A recursive method is **a method that calls itself**. Anything you can do with a loop, you can also do with recursion. It works because every time a method call is encountered a new frame is added to the call stack. So since a frame's local variable values are independent of other frames', we can leave a bookmark in the middle of a method, add a new frame, and jump to the same method!

As with loops, we need to prevent recurring infinitely, so we need a *test condition *at which point we stop recurring. This is called the **base case**. Additionally, we need something to change as we recur so eventually this base case can be hit. Typically, what changes is the argument we pass to the following recursive method call.

***Every recursive method needs a base case. **

Let's look at an example. The Fibonnaci sequence is a super popular example for this concept. We can build a recursive method to compute the numbers in the Fibonacci sequence. This sequence begins with 0 and 1, and each following number is the sum of the first two proceeding Fibonacci numbers.

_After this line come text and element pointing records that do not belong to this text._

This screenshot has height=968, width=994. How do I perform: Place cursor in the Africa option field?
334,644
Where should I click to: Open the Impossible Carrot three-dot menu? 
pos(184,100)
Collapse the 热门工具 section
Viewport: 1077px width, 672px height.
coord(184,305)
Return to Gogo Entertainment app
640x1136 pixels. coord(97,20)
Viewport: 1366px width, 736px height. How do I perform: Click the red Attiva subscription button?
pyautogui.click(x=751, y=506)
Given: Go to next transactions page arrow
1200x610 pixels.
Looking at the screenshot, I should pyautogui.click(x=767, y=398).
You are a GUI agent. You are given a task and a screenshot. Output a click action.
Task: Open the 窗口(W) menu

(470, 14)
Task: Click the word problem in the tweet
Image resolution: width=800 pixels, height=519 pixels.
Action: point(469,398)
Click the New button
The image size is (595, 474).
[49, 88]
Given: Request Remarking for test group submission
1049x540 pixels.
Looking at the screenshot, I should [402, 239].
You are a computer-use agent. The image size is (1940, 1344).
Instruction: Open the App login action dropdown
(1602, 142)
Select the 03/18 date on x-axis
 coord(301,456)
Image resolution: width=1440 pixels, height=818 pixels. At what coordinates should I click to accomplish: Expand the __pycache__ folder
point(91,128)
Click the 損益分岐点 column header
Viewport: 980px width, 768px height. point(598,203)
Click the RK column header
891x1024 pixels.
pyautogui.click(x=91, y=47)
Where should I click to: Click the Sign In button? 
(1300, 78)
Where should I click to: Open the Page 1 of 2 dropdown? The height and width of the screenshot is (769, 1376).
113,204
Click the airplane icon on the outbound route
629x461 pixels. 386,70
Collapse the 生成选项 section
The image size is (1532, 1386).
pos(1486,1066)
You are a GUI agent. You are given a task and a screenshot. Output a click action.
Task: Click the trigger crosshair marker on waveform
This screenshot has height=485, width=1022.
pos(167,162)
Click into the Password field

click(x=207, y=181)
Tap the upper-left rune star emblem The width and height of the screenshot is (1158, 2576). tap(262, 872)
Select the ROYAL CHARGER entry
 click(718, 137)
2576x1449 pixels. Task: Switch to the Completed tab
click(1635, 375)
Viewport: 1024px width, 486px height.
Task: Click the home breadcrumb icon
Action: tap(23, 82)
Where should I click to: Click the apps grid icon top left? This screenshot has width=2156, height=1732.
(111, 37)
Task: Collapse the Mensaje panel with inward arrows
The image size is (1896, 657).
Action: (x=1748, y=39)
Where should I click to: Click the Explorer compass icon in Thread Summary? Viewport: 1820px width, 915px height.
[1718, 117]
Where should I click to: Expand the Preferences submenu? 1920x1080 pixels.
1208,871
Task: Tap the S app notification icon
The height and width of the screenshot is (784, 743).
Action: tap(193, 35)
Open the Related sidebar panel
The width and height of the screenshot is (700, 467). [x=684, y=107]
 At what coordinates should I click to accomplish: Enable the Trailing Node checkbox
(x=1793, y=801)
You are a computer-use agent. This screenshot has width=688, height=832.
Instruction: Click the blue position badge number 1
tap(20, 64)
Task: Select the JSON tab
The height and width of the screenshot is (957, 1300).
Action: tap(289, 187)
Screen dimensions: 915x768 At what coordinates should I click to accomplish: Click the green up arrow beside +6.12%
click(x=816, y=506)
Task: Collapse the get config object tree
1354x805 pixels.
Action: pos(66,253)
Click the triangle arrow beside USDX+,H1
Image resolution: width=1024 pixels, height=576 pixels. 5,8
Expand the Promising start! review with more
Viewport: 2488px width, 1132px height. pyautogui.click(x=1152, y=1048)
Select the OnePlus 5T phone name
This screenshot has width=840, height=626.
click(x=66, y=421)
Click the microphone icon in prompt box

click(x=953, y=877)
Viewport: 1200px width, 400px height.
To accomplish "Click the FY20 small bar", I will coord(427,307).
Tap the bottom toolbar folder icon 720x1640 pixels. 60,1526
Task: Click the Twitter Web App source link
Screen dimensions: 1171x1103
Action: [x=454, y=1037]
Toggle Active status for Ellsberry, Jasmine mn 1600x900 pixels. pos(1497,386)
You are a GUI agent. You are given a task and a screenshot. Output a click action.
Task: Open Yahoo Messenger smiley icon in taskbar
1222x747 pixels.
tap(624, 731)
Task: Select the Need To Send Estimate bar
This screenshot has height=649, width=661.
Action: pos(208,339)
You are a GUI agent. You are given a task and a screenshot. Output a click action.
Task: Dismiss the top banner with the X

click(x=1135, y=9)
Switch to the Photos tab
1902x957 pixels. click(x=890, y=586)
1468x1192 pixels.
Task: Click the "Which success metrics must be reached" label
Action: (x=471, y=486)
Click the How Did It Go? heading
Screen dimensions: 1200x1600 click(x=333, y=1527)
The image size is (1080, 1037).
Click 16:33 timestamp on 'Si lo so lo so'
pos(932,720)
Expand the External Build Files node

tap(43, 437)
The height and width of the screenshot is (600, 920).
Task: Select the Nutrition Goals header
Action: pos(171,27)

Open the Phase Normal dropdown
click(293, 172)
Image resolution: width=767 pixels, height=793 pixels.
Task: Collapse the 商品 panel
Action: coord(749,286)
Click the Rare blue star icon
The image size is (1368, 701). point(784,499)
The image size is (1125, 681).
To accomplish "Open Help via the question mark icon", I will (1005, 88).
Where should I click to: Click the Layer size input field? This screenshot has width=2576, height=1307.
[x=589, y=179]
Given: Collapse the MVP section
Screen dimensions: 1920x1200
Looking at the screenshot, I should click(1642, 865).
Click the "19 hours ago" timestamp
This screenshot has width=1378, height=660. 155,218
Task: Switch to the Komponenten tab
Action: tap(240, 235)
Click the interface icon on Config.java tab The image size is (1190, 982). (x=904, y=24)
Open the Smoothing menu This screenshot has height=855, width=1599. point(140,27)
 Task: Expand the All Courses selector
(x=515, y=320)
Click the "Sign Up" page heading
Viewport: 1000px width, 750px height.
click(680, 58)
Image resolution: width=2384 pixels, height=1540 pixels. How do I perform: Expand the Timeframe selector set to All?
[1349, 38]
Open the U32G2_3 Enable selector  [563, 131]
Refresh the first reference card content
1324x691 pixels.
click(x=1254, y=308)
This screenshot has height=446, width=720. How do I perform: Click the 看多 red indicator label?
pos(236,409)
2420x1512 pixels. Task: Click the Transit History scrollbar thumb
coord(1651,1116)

0 + 1 = 1 <- the second Fibonacci number

1 + 1 = 2 <- the third

1 + 2 = 3 <- the fourth

2 + 3 = 5 <- the fifth

and so on...

This method fib takes some integer n as a parameter and returns the nth Fibonacci number. So if we plug in 4 as n, it will return 3.

```
public int fib (int n) {
if (n <=1) { //This is the base case
return n;
} else {
return fib(n-1) + fib (n-2); //This is the recursive case
}
}
```

Do you see how, as long as the argument isn't 1 or 0, it will keep calling itself? So when we plug 4 in as the argument, what we are really doing is getting the Fibonacci value for 3 and 2, both of which we are getting the Fibonacci value for the values in the sequence before it. Here's what the method looks like as a tree:

4

3 2

2 1 1 0

1 0

The numbers at the bottom of the tree depicts cases where there are no recursive calls. So in the case of the Fibonacci sequence when n <= 1.